Moody’s Investors Service, a prestigious credit rating firm, affirmed the University of Chicago Medical Center (UCMC)’s bond rating in late December after previously threatening a downgrade, though the outlook remains negative.
Moody’s affirmed the UCMC’s Aa3 rating, the fourth-highest rating from Aaa. The bond rating reflects Moody’s confidence in UCMC’s ability to repay debt and can impact borrowing costs.
This avoided a further downgrade that a November 2013 Moody’s report said was “likely” if UCMC did not improve its “operating cash flow margin in the coming months.” The operating cash flow margin measures how efficiently a company makes money from its day-to-day operations.
This December’s report from Moody’s noted that the operating cash flow margin had improved. A statement from the UCMC credited the improvement to an effort to control costs and improve the efficiency of its supply chain management.
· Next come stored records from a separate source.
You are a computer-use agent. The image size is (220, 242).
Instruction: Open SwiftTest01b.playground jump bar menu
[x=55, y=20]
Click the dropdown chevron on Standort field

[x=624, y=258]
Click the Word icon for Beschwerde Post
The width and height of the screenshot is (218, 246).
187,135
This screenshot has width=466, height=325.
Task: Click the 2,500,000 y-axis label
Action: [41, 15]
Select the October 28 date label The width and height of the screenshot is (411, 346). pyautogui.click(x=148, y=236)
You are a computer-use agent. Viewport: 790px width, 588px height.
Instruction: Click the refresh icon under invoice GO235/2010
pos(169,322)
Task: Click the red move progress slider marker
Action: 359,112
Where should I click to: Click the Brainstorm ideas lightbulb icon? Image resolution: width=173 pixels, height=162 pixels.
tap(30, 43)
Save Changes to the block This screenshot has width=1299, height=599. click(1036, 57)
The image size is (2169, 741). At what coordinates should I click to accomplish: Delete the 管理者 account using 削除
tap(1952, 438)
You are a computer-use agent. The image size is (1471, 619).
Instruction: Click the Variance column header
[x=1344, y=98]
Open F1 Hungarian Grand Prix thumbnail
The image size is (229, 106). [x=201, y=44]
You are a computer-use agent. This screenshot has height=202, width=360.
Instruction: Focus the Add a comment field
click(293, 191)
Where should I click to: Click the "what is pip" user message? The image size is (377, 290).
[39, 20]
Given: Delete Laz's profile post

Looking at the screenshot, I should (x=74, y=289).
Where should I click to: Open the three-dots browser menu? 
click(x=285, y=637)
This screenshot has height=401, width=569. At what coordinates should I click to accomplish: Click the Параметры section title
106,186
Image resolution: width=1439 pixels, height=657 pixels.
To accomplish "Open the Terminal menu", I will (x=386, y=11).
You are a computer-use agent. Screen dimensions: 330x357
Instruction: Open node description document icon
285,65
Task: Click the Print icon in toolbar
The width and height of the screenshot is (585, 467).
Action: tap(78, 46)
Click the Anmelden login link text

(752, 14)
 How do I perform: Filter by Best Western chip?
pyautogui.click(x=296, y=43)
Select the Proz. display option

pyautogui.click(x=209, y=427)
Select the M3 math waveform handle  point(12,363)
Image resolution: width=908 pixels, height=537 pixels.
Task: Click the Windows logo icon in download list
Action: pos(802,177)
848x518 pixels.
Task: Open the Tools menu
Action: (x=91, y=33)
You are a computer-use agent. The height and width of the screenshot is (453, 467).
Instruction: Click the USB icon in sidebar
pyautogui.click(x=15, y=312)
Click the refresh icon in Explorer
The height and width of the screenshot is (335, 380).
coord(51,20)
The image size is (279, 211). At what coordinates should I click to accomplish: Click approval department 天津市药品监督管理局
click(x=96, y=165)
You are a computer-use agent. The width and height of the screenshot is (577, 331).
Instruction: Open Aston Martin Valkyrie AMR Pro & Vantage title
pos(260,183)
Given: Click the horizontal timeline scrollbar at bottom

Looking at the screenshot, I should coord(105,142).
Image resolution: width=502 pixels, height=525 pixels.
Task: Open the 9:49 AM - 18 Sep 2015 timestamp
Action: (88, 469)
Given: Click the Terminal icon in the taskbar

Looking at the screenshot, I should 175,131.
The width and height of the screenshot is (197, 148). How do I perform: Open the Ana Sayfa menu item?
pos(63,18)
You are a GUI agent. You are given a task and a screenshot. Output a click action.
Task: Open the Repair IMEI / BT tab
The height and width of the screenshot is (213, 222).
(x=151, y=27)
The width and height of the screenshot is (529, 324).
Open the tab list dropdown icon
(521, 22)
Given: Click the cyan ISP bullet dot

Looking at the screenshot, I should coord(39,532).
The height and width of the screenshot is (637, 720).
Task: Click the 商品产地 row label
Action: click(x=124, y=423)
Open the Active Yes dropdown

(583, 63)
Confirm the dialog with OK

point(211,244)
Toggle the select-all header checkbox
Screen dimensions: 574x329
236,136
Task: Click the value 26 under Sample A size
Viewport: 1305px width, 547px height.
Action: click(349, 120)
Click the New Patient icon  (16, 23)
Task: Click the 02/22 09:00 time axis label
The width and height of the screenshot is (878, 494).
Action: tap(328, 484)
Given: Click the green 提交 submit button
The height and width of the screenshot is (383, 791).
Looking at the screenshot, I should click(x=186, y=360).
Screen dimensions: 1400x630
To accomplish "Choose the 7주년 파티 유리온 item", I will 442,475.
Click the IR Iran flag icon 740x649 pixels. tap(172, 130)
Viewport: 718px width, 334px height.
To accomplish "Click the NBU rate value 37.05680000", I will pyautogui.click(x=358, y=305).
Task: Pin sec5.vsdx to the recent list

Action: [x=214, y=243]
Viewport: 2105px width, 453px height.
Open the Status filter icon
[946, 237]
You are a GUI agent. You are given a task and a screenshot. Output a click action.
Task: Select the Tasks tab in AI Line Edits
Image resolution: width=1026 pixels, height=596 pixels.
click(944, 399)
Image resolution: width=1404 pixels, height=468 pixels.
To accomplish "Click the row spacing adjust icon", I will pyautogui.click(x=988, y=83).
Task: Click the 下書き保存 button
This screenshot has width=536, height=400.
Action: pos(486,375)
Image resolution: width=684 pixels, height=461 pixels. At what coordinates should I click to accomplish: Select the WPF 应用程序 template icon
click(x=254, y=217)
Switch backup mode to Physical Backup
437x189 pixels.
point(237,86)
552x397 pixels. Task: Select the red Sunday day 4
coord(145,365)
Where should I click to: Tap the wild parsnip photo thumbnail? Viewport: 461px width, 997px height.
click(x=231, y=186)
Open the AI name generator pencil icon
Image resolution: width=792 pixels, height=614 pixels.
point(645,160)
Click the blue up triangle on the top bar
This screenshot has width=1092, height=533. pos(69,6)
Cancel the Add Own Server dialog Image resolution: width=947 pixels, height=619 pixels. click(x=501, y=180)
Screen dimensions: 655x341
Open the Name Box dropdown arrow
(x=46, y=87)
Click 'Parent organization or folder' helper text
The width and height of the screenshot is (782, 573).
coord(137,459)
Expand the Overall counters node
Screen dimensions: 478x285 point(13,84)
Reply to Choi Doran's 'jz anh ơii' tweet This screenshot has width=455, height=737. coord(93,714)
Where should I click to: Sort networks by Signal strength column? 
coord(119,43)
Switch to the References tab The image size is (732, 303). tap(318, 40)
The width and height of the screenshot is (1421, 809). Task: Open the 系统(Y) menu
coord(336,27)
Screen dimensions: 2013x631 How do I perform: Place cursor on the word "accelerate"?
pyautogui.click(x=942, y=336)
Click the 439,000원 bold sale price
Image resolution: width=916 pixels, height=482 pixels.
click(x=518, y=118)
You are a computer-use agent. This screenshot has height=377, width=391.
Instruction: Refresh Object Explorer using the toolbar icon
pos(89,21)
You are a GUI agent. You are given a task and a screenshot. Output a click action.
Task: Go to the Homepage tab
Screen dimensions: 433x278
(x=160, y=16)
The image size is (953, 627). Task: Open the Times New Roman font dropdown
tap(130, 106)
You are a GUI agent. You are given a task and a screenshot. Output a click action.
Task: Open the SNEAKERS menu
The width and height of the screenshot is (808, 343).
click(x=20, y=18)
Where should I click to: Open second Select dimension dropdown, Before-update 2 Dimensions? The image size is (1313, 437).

The report said a downgrade might follow if UCMC does not further improve its operating cash flow margin, which the report characterized as still “thin” for the Aa3 rating level.
The UCMC statement noted that “our industry’s changing financial landscape...is resulting in falling levels of reimbursements to many health care providers.”
The statement also said the UCMC “does not comment on specific ratings or on our outlook,” but is “confident that our financial metrics will continue to be strong.”